------ TASK INPUT

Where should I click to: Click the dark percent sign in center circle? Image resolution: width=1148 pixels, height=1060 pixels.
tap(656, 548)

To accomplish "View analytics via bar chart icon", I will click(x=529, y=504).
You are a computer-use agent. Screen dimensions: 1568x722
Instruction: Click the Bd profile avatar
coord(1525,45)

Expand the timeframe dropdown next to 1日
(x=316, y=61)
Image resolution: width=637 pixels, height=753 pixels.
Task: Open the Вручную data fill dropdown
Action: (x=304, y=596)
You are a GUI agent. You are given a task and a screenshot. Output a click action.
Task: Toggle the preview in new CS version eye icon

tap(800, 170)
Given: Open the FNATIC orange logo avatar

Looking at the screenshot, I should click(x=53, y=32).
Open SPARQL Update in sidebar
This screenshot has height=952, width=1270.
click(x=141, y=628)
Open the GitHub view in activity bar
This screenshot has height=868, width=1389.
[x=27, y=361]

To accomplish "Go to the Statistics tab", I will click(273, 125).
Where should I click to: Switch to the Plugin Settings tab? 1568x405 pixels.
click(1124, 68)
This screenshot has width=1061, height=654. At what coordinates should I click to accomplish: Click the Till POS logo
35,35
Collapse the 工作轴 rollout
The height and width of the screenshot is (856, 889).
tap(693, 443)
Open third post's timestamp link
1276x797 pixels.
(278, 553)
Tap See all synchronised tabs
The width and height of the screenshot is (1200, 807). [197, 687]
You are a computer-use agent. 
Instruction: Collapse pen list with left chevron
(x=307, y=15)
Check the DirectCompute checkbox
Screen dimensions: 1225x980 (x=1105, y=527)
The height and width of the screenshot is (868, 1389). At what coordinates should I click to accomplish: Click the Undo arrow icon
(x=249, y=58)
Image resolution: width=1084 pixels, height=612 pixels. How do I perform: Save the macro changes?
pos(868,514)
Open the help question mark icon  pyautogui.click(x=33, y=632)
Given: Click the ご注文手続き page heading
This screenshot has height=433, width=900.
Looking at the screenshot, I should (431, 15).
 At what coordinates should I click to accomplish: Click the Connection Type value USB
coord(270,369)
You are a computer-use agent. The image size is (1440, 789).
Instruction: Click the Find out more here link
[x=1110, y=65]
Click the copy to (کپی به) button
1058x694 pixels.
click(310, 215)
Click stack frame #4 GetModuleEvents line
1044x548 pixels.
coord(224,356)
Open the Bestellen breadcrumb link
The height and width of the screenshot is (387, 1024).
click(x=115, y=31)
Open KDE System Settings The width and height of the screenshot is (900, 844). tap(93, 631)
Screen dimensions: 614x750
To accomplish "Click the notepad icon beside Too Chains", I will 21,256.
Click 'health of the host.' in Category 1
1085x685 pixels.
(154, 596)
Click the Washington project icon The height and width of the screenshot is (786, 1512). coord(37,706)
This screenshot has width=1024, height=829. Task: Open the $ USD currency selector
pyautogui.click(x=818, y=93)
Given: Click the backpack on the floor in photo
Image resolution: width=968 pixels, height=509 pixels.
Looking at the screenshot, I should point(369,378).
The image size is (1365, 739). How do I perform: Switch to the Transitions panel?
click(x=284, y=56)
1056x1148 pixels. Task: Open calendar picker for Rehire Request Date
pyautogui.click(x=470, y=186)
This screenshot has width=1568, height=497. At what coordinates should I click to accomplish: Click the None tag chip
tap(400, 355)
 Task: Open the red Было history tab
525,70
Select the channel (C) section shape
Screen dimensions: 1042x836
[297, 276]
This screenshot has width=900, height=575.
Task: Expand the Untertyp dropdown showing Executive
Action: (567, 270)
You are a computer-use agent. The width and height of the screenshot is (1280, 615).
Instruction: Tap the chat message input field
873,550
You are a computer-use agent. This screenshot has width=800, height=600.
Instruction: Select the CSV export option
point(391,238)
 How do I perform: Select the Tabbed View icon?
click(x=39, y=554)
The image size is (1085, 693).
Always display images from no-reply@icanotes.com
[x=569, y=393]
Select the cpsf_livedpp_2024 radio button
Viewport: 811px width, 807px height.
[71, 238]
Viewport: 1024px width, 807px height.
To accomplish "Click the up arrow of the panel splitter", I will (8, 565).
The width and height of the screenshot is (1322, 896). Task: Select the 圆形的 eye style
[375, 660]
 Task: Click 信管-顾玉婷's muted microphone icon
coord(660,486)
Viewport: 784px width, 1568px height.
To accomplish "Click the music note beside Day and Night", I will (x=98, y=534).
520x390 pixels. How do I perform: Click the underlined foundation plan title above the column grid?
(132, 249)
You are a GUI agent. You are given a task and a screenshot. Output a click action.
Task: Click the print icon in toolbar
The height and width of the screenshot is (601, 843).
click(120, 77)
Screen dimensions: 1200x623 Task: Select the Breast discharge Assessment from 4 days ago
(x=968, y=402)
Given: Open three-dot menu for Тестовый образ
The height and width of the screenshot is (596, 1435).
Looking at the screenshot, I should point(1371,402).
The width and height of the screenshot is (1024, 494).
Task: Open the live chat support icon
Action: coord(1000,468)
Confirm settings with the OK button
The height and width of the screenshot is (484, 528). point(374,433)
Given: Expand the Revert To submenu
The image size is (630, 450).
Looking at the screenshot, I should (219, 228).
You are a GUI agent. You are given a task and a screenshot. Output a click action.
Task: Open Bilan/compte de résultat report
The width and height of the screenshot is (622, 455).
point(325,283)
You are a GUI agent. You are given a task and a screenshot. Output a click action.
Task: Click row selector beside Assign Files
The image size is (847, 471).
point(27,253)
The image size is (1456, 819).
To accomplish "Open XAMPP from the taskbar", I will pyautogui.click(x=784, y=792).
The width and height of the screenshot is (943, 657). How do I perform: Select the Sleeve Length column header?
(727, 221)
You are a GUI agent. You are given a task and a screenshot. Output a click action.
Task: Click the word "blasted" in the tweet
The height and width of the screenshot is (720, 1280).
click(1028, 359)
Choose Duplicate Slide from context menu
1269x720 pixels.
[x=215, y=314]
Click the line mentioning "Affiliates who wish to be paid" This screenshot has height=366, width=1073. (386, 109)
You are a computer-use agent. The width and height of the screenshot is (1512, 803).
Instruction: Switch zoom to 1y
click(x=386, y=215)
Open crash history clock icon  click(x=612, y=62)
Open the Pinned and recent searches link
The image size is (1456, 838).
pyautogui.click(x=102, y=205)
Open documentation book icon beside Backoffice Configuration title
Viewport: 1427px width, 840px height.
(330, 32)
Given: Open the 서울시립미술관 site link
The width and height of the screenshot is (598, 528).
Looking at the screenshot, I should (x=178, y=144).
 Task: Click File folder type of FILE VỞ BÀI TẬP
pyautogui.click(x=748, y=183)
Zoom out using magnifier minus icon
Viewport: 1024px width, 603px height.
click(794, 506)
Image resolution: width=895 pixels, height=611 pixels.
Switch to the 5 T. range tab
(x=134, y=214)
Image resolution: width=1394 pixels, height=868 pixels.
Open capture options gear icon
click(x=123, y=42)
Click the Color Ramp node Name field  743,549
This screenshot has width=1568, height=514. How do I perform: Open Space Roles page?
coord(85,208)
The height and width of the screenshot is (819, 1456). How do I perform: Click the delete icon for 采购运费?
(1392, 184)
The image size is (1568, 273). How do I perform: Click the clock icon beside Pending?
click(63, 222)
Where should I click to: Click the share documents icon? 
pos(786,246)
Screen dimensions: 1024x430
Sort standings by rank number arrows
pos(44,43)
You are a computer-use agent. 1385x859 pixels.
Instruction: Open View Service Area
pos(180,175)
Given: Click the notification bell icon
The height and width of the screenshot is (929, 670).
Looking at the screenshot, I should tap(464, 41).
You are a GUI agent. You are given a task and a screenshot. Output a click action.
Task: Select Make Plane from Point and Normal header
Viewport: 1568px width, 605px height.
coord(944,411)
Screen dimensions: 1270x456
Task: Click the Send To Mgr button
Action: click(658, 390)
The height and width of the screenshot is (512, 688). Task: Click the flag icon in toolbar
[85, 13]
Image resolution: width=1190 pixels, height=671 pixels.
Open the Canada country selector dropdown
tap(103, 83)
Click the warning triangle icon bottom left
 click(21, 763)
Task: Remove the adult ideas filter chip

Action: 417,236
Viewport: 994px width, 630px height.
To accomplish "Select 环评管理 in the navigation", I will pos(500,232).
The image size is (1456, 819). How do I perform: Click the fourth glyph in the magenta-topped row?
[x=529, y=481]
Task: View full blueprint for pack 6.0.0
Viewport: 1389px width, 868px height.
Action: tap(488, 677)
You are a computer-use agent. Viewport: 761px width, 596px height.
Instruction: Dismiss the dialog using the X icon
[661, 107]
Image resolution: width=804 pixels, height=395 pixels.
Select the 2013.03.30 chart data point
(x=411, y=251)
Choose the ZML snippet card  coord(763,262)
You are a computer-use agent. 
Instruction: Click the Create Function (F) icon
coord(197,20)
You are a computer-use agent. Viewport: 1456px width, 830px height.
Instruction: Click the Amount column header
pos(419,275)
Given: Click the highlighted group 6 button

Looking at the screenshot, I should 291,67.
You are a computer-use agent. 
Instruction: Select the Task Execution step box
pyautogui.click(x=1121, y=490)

------------

## [TASK STATEMENT]
Update the listing lines that begin at the line containing "The height and width of the screenshot is (819, 1456)." and stop after the line containing "Looking at the screenshot, I should tap(464, 41)." by replacing "Instruction" with "Task", leaving everything else unchanged. Return only those lines.

## [OUTPUT FOR THIS EXERCISE]
The height and width of the screenshot is (819, 1456). How do I perform: Click the delete icon for 采购运费?
(1392, 184)
The image size is (1568, 273). How do I perform: Click the clock icon beside Pending?
click(63, 222)
Where should I click to: Click the share documents icon? 
pos(786,246)
Screen dimensions: 1024x430
Sort standings by rank number arrows
pos(44,43)
You are a computer-use agent. 1385x859 pixels.
Task: Open View Service Area
pos(180,175)
Given: Click the notification bell icon
The height and width of the screenshot is (929, 670).
Looking at the screenshot, I should tap(464, 41).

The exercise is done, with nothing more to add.